What to produce. Only the lines from the start of the material through the line containing "Task: Expand the tag icon's dropdown arrow" are to be extracted, exactly as they appear.

Task inputs.
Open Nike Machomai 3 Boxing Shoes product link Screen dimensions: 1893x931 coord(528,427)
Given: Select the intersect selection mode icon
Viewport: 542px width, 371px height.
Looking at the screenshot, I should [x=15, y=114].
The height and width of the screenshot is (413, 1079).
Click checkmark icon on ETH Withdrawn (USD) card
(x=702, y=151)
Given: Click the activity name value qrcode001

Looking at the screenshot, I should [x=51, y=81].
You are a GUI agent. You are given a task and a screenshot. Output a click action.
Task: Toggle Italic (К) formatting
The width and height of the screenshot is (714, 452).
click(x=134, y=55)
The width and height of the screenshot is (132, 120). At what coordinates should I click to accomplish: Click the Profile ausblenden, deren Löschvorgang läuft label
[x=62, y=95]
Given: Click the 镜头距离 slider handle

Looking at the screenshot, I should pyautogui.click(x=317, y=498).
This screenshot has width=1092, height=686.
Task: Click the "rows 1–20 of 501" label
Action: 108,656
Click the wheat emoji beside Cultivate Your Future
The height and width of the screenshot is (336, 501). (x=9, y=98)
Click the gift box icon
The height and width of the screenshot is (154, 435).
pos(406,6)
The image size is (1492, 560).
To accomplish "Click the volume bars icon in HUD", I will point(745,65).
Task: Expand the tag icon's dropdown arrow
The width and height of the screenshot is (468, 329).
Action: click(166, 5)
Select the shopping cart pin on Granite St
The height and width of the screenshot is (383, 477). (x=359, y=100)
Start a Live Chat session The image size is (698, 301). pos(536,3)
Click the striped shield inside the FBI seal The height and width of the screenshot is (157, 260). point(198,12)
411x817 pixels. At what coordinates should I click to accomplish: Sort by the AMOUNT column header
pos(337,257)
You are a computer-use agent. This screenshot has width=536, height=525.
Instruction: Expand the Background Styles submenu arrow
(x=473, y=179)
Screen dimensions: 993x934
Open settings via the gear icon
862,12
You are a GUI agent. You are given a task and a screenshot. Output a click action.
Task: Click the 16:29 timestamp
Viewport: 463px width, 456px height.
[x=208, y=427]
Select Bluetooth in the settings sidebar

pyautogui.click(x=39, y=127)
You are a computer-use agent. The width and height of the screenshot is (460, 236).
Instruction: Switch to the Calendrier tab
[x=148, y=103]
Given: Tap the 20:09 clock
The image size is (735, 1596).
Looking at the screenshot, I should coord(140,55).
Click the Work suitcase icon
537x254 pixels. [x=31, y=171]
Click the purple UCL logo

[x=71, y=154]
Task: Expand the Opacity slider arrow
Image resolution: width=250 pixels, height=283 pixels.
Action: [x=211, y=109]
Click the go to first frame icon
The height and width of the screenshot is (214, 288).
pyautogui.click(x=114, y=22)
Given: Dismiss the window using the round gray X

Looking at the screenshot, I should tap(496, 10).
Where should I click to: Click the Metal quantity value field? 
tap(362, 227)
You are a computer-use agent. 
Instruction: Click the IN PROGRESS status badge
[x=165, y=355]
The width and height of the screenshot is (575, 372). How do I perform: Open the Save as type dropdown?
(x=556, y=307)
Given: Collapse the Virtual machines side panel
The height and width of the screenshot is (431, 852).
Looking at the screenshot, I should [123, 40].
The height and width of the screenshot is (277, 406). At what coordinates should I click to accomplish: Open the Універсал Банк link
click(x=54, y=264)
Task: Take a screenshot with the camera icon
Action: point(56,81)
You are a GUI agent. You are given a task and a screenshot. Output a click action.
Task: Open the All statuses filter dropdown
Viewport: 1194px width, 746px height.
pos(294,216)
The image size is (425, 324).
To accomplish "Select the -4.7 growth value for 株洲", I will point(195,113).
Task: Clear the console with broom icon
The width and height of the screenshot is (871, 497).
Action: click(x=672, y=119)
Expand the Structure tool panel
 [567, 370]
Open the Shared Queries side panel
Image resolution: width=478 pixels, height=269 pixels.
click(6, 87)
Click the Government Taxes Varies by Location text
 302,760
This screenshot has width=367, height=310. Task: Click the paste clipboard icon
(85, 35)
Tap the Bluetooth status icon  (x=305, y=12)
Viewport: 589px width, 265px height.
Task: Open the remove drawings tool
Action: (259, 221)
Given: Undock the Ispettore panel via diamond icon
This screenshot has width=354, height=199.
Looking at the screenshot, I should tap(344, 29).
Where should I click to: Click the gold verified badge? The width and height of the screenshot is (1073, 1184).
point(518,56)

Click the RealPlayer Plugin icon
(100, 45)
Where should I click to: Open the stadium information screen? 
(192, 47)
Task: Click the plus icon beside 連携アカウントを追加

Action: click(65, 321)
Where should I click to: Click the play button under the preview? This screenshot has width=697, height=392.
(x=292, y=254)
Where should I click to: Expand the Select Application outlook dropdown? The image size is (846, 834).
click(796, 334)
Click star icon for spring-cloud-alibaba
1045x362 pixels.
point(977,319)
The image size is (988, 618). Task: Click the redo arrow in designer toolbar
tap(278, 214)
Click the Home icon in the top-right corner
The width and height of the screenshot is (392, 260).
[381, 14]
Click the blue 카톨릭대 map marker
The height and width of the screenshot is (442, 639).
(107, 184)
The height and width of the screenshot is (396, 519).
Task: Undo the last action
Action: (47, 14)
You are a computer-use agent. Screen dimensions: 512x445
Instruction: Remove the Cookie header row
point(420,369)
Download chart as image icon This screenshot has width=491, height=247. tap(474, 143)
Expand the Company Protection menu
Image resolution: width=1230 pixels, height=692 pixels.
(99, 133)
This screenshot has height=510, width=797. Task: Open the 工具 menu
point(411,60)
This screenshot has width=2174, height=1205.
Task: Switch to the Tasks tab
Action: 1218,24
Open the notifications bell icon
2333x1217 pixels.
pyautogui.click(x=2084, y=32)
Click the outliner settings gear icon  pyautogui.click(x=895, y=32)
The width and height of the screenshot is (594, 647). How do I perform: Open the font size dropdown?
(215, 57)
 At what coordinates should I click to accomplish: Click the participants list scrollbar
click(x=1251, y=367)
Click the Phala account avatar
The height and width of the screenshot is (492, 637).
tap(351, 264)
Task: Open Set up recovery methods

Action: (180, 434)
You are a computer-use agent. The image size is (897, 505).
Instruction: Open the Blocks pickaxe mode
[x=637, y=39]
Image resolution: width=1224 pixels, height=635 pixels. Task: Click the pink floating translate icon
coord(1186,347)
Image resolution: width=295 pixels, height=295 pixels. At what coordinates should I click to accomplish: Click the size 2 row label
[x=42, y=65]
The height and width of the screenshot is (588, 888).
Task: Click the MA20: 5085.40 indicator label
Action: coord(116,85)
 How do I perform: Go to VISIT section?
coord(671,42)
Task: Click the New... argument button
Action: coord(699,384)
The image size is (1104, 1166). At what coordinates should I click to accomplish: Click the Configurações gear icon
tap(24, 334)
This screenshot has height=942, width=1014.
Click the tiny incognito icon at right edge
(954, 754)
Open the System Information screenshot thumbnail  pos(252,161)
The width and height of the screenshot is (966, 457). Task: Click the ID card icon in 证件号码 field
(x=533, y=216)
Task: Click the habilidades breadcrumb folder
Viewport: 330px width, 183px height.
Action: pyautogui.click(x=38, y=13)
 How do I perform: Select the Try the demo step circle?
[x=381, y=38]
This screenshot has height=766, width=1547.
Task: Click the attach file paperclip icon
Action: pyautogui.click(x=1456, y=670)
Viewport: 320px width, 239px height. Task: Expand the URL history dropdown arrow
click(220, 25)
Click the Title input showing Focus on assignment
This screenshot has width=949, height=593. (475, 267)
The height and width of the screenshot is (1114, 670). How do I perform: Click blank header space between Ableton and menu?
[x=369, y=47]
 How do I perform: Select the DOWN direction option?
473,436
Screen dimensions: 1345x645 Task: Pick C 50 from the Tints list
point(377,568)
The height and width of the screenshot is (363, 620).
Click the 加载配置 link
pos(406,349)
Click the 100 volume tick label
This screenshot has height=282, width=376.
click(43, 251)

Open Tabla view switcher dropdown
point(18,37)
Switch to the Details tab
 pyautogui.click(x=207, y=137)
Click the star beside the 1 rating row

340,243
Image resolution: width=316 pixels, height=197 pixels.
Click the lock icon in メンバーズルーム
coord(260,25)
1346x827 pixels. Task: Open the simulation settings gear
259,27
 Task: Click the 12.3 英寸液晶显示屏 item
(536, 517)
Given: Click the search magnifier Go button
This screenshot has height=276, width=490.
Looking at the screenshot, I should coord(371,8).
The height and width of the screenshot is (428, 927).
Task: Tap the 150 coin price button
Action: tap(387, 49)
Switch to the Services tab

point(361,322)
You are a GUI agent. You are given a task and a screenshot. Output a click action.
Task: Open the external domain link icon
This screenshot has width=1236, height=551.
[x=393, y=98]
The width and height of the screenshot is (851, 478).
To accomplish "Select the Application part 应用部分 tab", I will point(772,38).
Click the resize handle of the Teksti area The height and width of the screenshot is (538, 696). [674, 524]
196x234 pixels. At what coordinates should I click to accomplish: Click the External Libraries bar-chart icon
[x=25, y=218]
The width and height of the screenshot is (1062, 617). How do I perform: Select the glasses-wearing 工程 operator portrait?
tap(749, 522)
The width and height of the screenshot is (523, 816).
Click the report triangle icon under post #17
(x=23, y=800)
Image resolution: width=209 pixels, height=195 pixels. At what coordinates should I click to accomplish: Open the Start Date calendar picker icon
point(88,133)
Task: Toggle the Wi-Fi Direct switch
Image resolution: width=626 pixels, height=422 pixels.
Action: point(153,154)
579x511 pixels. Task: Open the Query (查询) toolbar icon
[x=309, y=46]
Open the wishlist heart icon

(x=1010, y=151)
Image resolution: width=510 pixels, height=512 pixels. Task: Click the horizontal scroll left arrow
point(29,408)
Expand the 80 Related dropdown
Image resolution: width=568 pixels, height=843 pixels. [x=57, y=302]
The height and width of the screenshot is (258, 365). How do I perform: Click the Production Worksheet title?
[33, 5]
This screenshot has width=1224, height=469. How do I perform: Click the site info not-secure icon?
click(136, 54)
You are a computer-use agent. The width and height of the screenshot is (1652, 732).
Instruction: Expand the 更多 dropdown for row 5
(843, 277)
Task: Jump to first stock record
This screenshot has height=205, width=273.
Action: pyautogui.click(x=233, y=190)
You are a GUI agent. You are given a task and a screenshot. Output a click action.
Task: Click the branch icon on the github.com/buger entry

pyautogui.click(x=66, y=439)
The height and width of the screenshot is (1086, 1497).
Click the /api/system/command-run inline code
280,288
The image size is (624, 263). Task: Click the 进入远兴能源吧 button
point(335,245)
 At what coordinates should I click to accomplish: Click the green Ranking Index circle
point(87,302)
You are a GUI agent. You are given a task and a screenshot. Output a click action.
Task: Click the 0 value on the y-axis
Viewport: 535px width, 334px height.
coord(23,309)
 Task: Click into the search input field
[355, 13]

Task answer.
Open Nike Machomai 3 Boxing Shoes product link Screen dimensions: 1893x931 coord(528,427)
Given: Select the intersect selection mode icon
Viewport: 542px width, 371px height.
Looking at the screenshot, I should [x=15, y=114].
The height and width of the screenshot is (413, 1079).
Click checkmark icon on ETH Withdrawn (USD) card
(x=702, y=151)
Given: Click the activity name value qrcode001

Looking at the screenshot, I should [x=51, y=81].
You are a GUI agent. You are given a task and a screenshot. Output a click action.
Task: Toggle Italic (К) formatting
The width and height of the screenshot is (714, 452).
click(x=134, y=55)
The width and height of the screenshot is (132, 120). At what coordinates should I click to accomplish: Click the Profile ausblenden, deren Löschvorgang läuft label
[x=62, y=95]
Given: Click the 镜头距离 slider handle

Looking at the screenshot, I should pyautogui.click(x=317, y=498).
This screenshot has width=1092, height=686.
Task: Click the "rows 1–20 of 501" label
Action: 108,656
Click the wheat emoji beside Cultivate Your Future
The height and width of the screenshot is (336, 501). (x=9, y=98)
Click the gift box icon
The height and width of the screenshot is (154, 435).
pos(406,6)
The image size is (1492, 560).
To accomplish "Click the volume bars icon in HUD", I will point(745,65).
Task: Expand the tag icon's dropdown arrow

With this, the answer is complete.